(EXTRACT TO READ)

RED HORSE Ready! 111th squadron always set to ‘saddle up’

  • Published
  • By Mr. Jon Dahms
  • 111th Attack Wing

With the shift in mission at the 111th Attack Wing from A-10 Thunderbolt II to the remotely-piloted MQ-9 Reaper, there are those in the community who are sometimes surprised that the Biddle Air National Guard Base in Horsham, Pennsylvania, is still open for business.

Then drill weekend hits, and the base population swells to more than a thousand with 13 111th Attack Wing units, and units from the Army Reserve and Army National Guard conducting training on base. That’s when it becomes clear – Biddle Air National Guard Base is operational.

One unit in particular has remained ready to deploy in support of state and federal missions at a moment’s notice while also assisting the base civil engineering with maintenance and upgrades to its infrastructure. That unit is the 201st Rapid Engineer Deployable Heavy Operational Repair Squadron Engineer, or RED HORSE.

(End EXTRACT TO READ)
(DATA SHOWN)

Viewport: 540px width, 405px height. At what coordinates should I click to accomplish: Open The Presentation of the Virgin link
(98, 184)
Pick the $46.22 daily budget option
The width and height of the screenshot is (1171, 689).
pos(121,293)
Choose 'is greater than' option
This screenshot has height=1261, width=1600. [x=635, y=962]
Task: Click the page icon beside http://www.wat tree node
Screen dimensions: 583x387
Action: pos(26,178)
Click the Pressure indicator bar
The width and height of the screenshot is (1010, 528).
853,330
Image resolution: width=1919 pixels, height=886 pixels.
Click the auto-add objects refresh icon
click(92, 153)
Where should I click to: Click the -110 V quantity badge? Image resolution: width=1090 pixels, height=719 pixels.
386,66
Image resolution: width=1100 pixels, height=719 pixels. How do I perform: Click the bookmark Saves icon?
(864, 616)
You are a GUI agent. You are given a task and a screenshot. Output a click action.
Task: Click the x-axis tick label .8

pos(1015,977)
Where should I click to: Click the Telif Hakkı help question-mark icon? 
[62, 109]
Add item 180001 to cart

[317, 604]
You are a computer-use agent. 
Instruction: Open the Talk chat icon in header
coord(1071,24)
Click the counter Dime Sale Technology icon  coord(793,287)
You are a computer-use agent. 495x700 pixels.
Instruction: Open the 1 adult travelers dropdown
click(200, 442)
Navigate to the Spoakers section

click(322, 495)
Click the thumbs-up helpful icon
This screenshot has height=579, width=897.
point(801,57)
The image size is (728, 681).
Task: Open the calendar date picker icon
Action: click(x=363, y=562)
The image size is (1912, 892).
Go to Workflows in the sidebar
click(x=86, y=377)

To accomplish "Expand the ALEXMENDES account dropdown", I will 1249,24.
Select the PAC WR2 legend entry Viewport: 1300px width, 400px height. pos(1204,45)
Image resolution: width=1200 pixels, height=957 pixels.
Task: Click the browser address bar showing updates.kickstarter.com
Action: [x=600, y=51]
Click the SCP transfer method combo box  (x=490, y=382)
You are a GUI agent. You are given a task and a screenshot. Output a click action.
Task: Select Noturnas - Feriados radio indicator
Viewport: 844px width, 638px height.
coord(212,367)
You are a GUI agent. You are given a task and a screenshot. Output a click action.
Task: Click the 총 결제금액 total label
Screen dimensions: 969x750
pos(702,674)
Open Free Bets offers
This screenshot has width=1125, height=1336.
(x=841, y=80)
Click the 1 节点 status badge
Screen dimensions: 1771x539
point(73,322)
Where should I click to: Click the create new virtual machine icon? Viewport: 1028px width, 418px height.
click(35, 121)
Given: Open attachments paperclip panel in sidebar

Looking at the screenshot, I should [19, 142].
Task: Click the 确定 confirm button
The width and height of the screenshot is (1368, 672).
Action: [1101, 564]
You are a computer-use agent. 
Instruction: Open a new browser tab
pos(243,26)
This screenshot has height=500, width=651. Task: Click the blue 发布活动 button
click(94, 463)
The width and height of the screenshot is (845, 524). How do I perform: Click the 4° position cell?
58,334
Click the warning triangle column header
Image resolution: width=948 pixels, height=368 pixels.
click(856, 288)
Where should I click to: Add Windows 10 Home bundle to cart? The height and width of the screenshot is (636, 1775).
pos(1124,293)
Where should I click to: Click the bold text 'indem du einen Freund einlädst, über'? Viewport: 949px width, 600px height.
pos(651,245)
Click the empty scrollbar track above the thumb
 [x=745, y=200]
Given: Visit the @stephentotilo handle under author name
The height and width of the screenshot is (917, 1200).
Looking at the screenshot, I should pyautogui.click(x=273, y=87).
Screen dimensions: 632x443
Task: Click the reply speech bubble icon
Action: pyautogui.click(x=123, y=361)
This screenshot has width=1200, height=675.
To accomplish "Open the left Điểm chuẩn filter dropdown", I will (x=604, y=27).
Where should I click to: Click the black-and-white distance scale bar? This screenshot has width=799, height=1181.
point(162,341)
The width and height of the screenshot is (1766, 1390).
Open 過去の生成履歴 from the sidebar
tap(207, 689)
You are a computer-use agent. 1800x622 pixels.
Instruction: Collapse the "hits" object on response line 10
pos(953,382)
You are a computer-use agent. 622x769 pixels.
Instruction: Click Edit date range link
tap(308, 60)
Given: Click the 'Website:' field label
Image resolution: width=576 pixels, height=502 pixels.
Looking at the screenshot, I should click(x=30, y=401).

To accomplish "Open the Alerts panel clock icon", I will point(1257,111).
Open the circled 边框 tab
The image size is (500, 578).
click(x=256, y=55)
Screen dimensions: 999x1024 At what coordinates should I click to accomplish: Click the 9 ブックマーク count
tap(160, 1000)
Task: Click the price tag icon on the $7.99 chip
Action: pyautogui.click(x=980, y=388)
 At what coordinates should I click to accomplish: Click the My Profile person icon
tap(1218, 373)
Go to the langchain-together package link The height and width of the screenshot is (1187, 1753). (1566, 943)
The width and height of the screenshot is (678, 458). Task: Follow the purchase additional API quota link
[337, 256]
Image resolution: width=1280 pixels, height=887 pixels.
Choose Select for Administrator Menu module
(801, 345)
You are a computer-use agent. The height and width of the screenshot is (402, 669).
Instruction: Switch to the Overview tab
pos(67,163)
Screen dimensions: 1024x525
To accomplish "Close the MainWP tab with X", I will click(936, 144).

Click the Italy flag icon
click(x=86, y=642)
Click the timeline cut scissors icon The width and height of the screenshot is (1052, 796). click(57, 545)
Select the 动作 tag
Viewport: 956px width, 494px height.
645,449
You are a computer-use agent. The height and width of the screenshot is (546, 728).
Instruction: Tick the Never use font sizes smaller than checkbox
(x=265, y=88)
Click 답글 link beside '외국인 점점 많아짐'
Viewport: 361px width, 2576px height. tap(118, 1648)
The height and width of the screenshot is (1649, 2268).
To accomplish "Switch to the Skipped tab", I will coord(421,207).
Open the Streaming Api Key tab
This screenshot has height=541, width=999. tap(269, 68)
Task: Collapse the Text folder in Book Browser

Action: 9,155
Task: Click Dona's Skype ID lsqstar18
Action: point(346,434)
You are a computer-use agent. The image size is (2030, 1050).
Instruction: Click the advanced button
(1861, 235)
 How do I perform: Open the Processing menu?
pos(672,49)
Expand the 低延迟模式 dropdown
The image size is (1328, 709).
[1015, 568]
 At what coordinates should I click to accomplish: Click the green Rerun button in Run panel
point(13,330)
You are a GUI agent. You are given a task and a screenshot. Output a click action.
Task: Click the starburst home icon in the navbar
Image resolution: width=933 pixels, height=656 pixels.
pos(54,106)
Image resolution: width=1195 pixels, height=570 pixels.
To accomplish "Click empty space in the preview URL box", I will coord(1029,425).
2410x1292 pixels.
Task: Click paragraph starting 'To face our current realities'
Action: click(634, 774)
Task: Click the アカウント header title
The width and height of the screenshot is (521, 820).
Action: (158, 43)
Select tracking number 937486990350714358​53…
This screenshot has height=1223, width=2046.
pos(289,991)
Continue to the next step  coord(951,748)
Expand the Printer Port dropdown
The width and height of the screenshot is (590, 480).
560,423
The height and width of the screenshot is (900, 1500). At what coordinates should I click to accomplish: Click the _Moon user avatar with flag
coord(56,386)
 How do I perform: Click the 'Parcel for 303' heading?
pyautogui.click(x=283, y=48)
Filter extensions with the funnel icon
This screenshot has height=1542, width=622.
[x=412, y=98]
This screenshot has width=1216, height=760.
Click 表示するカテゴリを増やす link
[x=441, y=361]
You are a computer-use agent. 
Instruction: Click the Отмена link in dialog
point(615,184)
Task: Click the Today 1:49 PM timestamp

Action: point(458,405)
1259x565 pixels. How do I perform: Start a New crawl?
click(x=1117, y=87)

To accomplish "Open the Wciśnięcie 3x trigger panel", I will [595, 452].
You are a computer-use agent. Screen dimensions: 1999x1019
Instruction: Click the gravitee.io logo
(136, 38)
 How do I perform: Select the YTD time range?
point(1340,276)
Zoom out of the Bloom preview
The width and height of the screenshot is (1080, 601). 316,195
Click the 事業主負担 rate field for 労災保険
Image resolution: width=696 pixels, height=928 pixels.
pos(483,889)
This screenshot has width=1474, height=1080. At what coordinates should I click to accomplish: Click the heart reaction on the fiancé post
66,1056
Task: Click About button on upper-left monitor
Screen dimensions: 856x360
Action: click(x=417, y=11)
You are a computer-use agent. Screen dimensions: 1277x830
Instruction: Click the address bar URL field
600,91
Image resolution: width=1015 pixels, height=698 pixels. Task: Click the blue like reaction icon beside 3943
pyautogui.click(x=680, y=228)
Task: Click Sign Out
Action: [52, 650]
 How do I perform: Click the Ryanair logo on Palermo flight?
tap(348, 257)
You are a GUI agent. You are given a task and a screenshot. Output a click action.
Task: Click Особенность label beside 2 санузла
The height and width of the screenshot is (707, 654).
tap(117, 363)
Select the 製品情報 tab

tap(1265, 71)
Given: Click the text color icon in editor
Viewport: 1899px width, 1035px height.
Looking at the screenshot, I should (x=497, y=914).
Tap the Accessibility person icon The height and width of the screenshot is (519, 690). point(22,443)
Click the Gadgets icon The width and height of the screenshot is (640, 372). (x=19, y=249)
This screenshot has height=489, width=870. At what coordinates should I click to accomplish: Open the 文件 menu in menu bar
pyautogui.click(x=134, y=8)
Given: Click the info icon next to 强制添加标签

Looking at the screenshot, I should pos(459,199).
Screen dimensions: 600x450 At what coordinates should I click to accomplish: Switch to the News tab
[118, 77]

(End DATA SHOWN)

_APPLY WHAT YOU READ_.
[1] In the RED HORSE article, what does the acronym RED HORSE stand for?
[2] Pick up the RED HORSE article after its last sentence and carry it on.
This data has no connection to the RED HORSE article.

_TASK ANSWERS_.
[1] Rapid Engineer Deployable Heavy Operational Repair Squadron Engineer

[2]
“RED HORSE provides a self-sustaining engineer force for the Department of Defense and the state of Pennsylvania that provides heavy construction and special capabilities,” said Lt. Col. James D. Kash, 201st RED HORSE Det. 1. Commander. “The unit maintains a high state of readiness in order to be prepared respond and potentially deploy within 24-72 hours for local, state and federal missions, disaster response and national emergencies.”

RED HORSE Det. 1 was established in April 2008 and has deployed internationally multiple times throughout its 13-year history. The unit deployed to Southwest Asia in support of Operation Enduring Freedom in 2009 and 2014, and in support of Operation Freedom Sentinel/Inherent Resolve from September 2019 to July 2020. The unit has also supported projects in Germany, Guatemala, Guam and Lithuania.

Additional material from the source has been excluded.